**Recorded data:**
------------------------------
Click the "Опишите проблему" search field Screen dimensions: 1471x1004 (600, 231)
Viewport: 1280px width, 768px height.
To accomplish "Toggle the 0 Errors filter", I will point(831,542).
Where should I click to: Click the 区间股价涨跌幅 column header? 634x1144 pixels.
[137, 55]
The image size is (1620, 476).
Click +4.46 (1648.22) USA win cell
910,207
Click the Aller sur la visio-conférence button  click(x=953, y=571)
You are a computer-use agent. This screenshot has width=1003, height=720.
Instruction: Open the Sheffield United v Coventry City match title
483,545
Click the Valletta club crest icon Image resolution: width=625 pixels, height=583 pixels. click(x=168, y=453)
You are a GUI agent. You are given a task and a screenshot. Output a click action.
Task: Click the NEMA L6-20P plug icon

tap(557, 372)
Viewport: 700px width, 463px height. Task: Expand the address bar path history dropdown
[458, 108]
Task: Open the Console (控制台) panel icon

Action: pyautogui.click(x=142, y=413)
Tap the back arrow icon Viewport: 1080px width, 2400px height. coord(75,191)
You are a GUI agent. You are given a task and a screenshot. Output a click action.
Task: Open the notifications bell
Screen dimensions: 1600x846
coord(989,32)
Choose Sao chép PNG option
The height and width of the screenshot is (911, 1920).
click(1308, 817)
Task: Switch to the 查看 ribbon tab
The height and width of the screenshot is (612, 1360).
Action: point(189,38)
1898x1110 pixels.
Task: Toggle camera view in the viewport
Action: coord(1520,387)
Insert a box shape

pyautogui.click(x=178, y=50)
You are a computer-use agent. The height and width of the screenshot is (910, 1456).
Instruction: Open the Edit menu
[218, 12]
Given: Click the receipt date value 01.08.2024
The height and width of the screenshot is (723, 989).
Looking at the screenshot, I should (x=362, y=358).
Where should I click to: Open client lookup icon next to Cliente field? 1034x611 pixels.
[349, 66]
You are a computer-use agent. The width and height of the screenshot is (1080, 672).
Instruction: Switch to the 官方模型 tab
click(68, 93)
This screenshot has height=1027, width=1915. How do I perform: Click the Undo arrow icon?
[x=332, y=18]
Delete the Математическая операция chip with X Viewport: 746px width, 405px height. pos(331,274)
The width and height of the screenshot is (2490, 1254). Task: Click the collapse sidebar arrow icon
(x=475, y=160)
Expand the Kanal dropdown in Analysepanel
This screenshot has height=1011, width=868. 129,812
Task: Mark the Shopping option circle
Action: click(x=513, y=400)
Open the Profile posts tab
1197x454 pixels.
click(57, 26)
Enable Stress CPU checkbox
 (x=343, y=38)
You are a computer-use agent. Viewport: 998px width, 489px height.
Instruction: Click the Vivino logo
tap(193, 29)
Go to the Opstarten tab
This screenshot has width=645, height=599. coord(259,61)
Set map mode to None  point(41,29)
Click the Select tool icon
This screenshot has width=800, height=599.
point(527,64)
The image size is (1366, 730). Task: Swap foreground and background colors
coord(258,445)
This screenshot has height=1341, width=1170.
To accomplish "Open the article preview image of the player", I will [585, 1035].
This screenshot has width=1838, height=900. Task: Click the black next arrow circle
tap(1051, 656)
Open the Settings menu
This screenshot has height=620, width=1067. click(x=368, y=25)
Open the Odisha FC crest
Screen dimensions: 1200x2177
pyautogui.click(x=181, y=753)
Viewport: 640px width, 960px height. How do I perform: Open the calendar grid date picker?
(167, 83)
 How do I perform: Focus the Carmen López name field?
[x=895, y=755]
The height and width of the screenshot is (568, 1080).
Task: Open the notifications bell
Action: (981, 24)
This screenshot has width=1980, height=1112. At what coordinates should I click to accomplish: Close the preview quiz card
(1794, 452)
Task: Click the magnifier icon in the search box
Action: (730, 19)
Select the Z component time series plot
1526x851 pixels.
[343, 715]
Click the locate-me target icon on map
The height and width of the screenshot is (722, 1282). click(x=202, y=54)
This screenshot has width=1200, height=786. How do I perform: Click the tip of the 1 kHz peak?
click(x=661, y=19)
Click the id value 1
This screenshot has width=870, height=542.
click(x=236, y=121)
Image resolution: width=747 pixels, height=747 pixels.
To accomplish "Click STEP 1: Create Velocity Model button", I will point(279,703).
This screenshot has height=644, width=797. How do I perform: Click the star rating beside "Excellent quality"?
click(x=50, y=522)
------------------------------
**Your task:**
Show the lines above that include "resolution".

**Your response:**
Click the Valletta club crest icon Image resolution: width=625 pixels, height=583 pixels. click(x=168, y=453)
Image resolution: width=747 pixels, height=747 pixels.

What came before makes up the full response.